DIRECTIONS FOR THIS TASK: Return exactly, and only, the lines from the line containing "Given: Click the dark" through the final line of the records below, both included.

Records contained in a dataset:
--------------------------------

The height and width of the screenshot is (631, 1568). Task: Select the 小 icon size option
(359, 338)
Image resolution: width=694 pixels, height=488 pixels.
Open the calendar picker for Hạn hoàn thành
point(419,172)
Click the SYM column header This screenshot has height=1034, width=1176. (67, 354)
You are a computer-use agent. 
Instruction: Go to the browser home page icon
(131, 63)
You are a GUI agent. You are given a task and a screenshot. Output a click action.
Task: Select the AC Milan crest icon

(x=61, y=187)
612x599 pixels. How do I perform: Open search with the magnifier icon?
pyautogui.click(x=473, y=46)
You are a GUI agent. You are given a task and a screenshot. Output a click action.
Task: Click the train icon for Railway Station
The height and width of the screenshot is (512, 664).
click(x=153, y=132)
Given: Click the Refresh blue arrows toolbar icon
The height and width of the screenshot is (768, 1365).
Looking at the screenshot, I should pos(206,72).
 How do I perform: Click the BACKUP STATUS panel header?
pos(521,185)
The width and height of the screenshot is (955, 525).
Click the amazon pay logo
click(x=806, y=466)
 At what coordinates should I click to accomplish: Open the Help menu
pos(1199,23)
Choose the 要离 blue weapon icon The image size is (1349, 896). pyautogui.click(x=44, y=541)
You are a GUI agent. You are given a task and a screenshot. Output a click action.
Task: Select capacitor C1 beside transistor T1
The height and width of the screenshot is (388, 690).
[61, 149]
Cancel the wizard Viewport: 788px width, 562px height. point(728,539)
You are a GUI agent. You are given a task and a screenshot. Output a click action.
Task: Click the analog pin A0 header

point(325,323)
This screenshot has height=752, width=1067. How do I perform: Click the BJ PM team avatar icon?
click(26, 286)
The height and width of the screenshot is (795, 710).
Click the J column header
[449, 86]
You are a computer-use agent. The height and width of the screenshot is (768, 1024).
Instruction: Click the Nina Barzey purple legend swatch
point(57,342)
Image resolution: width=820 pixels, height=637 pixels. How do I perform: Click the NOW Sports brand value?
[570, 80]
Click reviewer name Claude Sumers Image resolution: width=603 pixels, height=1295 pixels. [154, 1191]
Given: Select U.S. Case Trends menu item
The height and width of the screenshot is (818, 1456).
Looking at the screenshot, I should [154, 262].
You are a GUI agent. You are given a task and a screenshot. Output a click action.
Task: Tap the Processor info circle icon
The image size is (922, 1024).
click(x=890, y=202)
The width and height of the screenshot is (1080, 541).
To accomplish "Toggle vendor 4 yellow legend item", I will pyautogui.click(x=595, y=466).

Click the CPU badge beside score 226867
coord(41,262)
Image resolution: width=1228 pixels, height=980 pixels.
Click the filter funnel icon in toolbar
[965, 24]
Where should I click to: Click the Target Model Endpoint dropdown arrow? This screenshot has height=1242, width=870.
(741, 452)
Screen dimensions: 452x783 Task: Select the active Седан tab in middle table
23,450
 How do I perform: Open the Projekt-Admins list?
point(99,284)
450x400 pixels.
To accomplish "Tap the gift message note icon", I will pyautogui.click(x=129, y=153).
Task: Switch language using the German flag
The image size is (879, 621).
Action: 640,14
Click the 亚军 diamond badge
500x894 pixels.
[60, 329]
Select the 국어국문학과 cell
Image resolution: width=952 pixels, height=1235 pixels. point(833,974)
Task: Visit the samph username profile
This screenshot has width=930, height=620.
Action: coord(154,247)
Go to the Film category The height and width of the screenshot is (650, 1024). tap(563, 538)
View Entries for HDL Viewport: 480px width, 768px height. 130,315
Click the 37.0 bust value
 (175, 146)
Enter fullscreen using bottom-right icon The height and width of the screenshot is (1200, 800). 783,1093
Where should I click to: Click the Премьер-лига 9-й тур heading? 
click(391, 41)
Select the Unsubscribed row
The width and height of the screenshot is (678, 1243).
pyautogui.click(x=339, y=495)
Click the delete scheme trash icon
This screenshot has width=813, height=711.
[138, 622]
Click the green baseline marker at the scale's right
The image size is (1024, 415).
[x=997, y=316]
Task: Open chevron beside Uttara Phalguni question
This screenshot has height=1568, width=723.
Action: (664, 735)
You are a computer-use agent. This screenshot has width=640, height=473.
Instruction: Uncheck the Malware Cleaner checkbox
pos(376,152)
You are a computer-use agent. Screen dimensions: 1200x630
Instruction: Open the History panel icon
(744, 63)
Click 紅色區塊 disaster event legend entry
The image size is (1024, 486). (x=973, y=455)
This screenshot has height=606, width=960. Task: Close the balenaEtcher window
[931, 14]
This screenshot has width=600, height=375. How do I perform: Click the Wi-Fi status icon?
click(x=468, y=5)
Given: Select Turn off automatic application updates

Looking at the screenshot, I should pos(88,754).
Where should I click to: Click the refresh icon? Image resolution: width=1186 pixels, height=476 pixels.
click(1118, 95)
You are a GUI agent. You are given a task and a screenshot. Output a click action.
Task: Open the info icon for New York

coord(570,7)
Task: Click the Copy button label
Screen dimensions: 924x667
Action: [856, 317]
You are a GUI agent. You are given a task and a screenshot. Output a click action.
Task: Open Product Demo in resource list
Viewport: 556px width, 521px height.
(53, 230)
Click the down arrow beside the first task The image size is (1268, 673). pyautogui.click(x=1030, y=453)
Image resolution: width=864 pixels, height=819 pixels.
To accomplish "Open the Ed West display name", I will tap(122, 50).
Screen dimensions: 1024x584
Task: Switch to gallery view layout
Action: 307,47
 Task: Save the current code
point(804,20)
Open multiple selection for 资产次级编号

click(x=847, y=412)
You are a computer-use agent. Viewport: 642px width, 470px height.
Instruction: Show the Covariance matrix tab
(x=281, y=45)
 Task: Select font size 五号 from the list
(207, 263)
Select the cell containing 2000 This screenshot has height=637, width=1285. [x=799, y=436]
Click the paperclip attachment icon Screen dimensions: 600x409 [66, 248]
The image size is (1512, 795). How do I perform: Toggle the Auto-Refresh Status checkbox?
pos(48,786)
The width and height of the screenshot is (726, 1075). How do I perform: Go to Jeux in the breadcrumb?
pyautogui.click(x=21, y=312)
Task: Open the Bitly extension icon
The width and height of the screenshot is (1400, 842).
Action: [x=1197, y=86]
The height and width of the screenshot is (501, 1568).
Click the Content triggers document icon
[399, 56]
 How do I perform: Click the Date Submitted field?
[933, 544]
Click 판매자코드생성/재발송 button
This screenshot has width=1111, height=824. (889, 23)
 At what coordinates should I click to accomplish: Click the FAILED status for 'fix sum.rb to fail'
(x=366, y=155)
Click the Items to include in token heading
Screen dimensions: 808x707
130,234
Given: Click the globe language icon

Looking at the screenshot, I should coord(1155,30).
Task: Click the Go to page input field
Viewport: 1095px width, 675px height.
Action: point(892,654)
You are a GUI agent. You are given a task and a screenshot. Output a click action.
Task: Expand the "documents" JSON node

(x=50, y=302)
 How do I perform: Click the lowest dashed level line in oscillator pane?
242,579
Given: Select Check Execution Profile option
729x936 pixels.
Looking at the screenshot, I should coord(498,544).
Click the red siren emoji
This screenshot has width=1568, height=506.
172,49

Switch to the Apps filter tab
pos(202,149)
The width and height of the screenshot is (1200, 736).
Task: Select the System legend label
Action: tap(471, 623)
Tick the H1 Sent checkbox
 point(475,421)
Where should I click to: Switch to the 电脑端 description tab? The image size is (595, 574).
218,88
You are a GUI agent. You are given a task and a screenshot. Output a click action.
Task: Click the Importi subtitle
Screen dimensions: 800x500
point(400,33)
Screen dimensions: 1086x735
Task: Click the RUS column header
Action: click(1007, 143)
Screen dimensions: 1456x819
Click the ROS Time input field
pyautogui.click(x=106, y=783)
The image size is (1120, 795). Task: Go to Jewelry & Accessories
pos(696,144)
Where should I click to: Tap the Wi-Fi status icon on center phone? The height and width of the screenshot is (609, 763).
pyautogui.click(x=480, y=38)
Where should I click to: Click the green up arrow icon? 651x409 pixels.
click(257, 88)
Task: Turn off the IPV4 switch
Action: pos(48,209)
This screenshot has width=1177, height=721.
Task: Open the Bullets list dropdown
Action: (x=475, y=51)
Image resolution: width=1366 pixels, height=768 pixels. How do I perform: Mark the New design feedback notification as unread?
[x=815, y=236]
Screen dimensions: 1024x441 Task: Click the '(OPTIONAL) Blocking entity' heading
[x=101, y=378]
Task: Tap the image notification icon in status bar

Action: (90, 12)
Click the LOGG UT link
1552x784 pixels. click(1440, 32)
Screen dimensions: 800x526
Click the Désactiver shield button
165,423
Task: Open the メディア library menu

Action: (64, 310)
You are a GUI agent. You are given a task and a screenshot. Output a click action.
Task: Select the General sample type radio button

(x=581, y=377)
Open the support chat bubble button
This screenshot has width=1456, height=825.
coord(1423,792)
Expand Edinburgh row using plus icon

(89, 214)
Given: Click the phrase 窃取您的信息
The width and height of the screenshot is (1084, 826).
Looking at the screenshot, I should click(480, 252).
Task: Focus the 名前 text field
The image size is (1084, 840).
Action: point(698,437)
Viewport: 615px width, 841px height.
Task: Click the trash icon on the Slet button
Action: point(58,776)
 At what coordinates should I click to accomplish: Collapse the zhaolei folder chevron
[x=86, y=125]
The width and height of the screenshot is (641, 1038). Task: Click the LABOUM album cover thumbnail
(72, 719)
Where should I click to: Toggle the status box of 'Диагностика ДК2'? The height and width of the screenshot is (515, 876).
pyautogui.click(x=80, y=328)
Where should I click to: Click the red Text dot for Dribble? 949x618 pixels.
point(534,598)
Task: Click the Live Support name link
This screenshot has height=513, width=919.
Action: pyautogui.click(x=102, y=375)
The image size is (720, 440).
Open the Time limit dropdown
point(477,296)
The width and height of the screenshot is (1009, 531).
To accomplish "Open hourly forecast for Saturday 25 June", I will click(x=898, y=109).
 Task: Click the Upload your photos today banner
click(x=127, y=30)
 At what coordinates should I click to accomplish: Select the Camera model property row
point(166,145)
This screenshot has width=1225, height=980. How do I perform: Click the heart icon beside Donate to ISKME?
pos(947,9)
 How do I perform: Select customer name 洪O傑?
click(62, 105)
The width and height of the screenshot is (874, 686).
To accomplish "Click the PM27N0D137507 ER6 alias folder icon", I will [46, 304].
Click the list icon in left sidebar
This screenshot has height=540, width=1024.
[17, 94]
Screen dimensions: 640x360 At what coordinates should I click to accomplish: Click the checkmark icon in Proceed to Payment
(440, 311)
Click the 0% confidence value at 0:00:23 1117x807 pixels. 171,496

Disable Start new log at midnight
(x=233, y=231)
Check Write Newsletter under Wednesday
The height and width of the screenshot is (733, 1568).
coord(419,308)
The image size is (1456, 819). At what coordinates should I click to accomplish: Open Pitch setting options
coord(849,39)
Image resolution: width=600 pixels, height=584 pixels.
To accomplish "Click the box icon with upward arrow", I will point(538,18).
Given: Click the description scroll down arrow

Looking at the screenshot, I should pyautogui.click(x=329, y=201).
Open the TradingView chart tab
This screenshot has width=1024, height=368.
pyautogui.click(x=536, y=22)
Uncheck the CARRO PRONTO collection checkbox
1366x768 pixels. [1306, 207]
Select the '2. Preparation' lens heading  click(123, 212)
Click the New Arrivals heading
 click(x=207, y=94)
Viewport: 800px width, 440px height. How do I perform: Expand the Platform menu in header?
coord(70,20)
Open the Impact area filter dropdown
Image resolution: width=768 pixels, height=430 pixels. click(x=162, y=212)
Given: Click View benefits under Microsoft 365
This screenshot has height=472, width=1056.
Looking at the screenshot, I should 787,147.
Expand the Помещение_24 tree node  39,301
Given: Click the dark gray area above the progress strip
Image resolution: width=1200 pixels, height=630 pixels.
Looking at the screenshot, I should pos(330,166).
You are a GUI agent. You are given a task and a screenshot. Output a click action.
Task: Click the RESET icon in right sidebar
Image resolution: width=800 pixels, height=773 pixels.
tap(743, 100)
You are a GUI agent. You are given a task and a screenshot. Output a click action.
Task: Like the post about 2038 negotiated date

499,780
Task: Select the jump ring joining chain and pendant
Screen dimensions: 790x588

--------------------------------

SOLUTION TO THIS EXERCISE:
Given: Click the dark gray area above the progress strip
Image resolution: width=1200 pixels, height=630 pixels.
Looking at the screenshot, I should pos(330,166).
You are a GUI agent. You are given a task and a screenshot. Output a click action.
Task: Click the RESET icon in right sidebar
Image resolution: width=800 pixels, height=773 pixels.
tap(743, 100)
You are a GUI agent. You are given a task and a screenshot. Output a click action.
Task: Like the post about 2038 negotiated date

499,780
Task: Select the jump ring joining chain and pendant
Screen dimensions: 790x588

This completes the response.